Manning will be the story of the NFL this summer. At the age of 36, there will be daily updates as he tries to come back from a surgically repaired neck that cost him the entire 2011 season. Manning has looked good in offseason workouts and he remains on pace to be ready for the season. Still, his every training camp pass will be dissected by media and fans. If Manning throws a dart, you’ll hear about it. If Manning throws an interception, you’ll be alerted. If Manning suffers a setback, sirens will blare. The summer of Manning is about to commence.
One thing that might happen: There could be some clarity at weakside linebacker as the Broncos try to adjust to playing without starter D.J. Williams. He is facing a six-game NFL suspension for using a banned substance.
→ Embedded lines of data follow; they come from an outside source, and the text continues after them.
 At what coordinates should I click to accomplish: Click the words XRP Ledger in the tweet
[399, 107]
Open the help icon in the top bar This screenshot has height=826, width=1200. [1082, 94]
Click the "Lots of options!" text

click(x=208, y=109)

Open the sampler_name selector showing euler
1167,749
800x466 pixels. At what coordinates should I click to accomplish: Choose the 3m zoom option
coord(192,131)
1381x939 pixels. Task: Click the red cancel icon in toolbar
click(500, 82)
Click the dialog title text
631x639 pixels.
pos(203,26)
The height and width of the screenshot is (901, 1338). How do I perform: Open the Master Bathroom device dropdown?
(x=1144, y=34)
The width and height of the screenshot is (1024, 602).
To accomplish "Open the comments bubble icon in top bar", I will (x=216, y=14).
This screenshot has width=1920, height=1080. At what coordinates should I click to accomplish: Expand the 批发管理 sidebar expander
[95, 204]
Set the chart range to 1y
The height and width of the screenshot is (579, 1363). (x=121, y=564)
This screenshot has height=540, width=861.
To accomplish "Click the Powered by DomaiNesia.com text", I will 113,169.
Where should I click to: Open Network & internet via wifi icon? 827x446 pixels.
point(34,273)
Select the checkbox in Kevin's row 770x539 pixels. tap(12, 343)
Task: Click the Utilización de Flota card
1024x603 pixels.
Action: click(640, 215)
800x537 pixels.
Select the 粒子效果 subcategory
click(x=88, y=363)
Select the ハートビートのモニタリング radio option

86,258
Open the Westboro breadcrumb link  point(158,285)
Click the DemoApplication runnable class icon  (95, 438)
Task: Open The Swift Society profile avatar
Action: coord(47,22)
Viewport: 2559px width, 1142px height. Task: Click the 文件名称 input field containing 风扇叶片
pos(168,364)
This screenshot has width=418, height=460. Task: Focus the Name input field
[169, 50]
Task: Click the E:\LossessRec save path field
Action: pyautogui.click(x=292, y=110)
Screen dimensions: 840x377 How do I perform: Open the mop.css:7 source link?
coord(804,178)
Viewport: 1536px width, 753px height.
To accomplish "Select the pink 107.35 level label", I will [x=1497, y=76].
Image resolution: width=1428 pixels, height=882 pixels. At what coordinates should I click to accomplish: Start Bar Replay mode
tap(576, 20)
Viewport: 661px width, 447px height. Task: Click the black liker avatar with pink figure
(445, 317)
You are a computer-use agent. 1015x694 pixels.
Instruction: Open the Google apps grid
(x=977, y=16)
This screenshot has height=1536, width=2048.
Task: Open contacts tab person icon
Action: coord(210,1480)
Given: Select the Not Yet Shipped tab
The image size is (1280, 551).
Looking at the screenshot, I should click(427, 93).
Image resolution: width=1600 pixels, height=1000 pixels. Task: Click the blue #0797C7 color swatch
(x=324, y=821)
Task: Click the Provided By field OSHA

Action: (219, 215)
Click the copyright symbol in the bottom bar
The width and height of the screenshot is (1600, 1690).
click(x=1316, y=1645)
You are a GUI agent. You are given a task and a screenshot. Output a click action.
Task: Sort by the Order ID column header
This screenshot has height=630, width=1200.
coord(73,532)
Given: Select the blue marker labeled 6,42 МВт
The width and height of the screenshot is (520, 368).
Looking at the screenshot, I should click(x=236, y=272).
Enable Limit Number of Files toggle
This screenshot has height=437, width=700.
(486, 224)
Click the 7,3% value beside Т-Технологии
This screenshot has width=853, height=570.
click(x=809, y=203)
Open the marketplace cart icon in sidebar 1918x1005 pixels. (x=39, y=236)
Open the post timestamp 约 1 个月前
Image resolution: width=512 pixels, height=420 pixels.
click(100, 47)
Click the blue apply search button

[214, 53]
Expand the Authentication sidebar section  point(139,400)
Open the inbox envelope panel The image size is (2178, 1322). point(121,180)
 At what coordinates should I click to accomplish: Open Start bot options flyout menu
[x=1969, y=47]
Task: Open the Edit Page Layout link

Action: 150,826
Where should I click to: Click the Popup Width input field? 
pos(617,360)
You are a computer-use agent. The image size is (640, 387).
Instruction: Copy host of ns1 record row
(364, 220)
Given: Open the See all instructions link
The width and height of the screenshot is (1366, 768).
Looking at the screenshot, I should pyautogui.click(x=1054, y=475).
The Broncos are currently considering Wesley Woodyard, Nate Irving and rookie Danny Trevathan for Williams’ spot. It will be an open competition and the final decision likely will not be made until late in the preseason. But we might see someone emerge in camp. Right now, it is Woodyard’s job to lose, I believe. Yet, Irving and Trevathan will get a look. Trevathan, a sixth-round pick, had a steep hill to climb to win the temporary starting job, but he opened eyes in OTAs.
One thing we won't see: The option. The high school offensive days are over in Denver. I’m sure no one is more thrilled than Denver offensive coordinator Mike McCoy. McCoy did one of the most impressive jobs in the NFL last season when he scrapped a traditional NFL offense during the season and tailored an offense to best utilize former quarterback Tim Tebow. But working with Manning is a much better, er, option for any offensive coordinator.
Denver leader John Elway, a legendary quarterback himself, clearly hated that approach and replaced Tebow with Manning as soon as he could. Now, the rest of the offense can rest easy and go back to a traditional passing game with perhaps the best passer in NFL history. This will be a relief to the offensive line and receivers as the Manning era buries memories of 3 yards and a cloud of Tebow in Denver.